[Job 1] Convert the entries from the line with "Where should I click to: Click the 31" to the line with "coord(118,217)", both ends included, into a two-column CSV with the columns request and answer. Give one row per request, put its text and its answer each in a single quoted field, and replace line breaks with spaces.

[Text passage]
About half way down the coastal road my bike stopped and I could see petrol pouring out of the carburetor and dripping straight onto the red hot engine. Holy shit?
After standing well back, scratching my chin and thinking aloud, ‘that’s not good’ over and over again a crowd gathered. After a general consultation with most of Sri Lanka in several languages I didn’t understand, it was opined that the jets were blocked.
We were told that for about 500 Sri Lankan Rupees (a quid or so) any street side mechanic, of which there seemed to be many, could fix it …and that’s what happened. Bike sorted…off we go again.
My bike was not a good specimen of motorcycle. It was 1990s purply blue in colour with those daft graphics they used in those days, and everything was in poor condition. The clutch, the brakes, the engine, the suspension, the bearings, the tyres, every cable, the bodywork, the pegs, the levers, controls, hand grips, ….. everything. I had to keep saying to myself, ‘its still going and its not mine’, ‘its still going and in 10, 9, 8, etc… days I will never see it again’.

[Record set]
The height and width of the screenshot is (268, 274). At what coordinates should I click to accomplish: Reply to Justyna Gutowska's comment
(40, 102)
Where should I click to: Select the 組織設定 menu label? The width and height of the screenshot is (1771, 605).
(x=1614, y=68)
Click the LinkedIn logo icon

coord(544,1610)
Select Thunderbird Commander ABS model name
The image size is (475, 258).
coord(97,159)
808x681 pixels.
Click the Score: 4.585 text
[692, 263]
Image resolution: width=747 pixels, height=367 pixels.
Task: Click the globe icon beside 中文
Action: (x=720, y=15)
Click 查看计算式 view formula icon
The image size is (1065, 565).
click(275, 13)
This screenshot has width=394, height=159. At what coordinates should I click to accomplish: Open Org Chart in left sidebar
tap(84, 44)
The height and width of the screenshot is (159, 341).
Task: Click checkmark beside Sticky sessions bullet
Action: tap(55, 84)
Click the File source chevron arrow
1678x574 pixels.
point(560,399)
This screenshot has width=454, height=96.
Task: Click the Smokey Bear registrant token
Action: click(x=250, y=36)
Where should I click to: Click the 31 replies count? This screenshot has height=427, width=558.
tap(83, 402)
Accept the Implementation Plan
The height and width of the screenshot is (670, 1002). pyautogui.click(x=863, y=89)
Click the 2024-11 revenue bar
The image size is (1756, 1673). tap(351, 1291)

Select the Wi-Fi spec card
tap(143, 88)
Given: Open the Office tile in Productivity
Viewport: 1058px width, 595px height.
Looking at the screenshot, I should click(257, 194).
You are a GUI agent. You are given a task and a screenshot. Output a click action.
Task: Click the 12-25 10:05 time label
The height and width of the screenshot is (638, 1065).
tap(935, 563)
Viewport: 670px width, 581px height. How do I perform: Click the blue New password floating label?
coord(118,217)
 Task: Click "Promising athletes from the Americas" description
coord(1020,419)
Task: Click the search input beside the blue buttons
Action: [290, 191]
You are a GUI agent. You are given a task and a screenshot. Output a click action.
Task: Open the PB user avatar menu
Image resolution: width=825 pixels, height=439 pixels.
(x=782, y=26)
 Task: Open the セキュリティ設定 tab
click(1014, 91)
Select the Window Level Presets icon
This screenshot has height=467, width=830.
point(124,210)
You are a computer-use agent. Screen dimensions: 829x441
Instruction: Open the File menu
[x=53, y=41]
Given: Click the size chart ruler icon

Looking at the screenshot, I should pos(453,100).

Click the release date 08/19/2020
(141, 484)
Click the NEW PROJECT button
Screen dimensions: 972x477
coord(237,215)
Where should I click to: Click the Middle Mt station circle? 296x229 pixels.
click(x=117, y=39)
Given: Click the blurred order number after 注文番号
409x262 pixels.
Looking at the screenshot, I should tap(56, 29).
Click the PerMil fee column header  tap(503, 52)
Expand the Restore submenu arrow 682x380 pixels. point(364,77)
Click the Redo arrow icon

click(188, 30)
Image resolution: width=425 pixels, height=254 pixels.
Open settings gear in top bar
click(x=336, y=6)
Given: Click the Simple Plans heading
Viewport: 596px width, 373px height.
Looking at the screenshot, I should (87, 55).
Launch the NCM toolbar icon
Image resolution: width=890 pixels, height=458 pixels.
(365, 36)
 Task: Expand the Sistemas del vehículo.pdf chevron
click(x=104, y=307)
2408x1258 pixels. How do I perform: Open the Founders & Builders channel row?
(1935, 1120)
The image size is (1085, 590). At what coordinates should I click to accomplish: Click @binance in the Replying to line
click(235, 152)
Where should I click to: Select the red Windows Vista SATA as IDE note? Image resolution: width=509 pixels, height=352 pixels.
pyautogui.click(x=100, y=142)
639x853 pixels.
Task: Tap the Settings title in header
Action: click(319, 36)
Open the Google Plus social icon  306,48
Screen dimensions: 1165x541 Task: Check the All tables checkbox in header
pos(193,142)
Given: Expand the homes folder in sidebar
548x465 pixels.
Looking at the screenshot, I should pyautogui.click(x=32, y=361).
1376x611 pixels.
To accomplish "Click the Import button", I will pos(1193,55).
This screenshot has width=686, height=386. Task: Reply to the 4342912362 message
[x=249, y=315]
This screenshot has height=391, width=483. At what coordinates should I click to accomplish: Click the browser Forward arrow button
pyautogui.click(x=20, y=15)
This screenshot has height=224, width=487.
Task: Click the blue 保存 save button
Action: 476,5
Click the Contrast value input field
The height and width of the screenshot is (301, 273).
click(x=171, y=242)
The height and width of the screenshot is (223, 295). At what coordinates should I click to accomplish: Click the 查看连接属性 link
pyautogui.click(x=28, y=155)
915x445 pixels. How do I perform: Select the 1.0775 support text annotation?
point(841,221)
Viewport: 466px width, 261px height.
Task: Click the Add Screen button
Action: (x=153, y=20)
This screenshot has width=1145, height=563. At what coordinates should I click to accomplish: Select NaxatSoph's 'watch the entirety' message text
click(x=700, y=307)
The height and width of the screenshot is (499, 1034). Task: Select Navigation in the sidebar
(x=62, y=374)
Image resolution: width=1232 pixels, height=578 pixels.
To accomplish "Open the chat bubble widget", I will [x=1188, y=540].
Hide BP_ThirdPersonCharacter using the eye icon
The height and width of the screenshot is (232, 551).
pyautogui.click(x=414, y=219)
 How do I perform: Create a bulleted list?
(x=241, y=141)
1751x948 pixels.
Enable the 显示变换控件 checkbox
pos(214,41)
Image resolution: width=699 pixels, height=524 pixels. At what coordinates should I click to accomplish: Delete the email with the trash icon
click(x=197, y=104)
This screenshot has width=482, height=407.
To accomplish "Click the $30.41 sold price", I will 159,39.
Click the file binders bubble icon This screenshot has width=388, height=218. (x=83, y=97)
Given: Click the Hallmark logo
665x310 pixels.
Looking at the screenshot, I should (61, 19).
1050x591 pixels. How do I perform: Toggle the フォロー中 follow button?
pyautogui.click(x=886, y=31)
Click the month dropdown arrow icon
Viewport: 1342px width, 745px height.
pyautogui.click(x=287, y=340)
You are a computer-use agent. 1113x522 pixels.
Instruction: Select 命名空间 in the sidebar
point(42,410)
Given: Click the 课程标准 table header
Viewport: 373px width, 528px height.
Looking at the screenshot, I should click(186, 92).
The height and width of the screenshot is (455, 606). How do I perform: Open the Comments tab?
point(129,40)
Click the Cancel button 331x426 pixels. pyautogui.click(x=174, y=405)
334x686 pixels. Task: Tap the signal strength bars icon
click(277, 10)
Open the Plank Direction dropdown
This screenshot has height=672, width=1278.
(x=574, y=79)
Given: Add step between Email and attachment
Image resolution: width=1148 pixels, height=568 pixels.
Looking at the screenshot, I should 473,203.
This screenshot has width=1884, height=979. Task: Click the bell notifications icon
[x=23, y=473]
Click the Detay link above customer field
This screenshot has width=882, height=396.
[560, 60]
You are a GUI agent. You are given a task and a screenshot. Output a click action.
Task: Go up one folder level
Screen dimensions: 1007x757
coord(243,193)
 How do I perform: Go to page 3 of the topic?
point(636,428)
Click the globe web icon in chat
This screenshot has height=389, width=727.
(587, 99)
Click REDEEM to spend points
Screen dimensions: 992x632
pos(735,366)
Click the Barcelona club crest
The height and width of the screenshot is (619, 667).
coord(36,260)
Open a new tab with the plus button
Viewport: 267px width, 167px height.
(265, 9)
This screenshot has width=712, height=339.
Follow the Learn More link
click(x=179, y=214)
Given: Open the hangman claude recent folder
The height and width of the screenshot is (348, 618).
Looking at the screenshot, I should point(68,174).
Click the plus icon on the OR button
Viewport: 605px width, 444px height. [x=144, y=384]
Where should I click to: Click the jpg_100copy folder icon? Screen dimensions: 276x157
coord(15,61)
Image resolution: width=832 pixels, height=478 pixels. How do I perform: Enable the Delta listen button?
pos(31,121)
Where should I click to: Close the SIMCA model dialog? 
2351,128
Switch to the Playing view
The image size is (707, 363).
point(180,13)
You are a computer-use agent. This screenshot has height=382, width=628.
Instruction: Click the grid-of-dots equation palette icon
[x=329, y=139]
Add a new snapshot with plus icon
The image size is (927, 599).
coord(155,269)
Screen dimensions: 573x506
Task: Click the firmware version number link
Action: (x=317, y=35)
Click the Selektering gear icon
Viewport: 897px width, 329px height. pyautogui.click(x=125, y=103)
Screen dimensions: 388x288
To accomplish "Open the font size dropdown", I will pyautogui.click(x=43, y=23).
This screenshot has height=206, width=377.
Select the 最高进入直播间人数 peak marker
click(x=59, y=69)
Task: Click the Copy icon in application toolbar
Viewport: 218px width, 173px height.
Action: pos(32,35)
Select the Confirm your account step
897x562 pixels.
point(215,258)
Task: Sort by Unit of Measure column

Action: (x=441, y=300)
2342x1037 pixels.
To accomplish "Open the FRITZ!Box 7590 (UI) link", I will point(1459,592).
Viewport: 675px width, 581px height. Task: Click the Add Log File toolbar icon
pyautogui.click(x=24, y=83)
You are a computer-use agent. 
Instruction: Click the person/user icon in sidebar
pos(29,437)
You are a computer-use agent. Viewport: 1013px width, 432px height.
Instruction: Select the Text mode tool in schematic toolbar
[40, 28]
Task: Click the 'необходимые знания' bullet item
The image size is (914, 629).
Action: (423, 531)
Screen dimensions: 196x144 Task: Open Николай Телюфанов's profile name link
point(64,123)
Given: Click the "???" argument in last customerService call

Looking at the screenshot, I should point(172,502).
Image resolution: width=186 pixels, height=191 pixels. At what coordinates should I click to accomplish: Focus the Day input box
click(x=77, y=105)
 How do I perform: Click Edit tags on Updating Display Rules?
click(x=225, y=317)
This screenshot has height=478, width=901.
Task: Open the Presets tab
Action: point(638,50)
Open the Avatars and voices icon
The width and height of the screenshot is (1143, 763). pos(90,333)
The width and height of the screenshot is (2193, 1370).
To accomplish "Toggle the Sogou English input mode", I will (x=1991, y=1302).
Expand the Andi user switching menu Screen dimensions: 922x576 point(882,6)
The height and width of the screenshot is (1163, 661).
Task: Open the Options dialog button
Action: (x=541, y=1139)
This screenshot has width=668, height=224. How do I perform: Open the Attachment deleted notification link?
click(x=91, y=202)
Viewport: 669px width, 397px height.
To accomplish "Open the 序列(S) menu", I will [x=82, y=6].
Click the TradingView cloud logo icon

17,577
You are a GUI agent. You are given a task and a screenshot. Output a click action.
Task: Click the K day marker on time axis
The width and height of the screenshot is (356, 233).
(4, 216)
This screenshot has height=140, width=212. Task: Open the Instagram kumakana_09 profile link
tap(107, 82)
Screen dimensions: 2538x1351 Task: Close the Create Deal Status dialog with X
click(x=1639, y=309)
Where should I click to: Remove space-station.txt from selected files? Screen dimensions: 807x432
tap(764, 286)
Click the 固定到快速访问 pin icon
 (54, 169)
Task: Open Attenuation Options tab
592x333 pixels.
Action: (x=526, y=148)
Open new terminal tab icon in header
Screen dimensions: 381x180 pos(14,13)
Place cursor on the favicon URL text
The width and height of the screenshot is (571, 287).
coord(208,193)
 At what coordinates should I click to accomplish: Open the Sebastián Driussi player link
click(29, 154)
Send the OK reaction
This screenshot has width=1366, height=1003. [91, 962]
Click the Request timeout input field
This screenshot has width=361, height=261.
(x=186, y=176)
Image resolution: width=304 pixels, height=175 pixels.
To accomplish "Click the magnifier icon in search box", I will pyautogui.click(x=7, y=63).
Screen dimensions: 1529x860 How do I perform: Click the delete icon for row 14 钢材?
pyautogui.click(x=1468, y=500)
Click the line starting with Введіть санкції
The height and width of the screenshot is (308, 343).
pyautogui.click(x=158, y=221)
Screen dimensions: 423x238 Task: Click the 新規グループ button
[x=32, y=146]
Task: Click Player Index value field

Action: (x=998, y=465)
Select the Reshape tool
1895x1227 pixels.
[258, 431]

[Job 2] Copy the passage about the motorcycle trip in Sri Lanka word for word, from "About half way" to "we go again.".

[Written solution 1]
request,answer
"Where should I click to: Click the 31 replies count? This screenshot has height=427, width=558.","tap(83, 402)"
"Accept the Implementation Plan","The height and width of the screenshot is (670, 1002). pyautogui.click(x=863, y=89)"
"Click the 2024-11 revenue bar","The image size is (1756, 1673). tap(351, 1291)"
"Select the Wi-Fi spec card","tap(143, 88)"
"Given: Open the Office tile in Productivity Viewport: 1058px width, 595px height.","Looking at the screenshot, I should click(257, 194)."
"You are a GUI agent. You are given a task and a screenshot. Output a click action. Task: Click the 12-25 10:05 time label The height and width of the screenshot is (638, 1065).","tap(935, 563)"
"Viewport: 670px width, 581px height. How do I perform: Click the blue New password floating label?","coord(118,217)"

[Written solution 2]
About half way down the coastal road my bike stopped and I could see petrol pouring out of the carburetor and dripping straight onto the red hot engine. Holy shit?
After standing well back, scratching my chin and thinking aloud, ‘that’s not good’ over and over again a crowd gathered. After a general consultation with most of Sri Lanka in several languages I didn’t understand, it was opined that the jets were blocked.
We were told that for about 500 Sri Lankan Rupees (a quid or so) any street side mechanic, of which there seemed to be many, could fix it …and that’s what happened. Bike sorted…off we go again.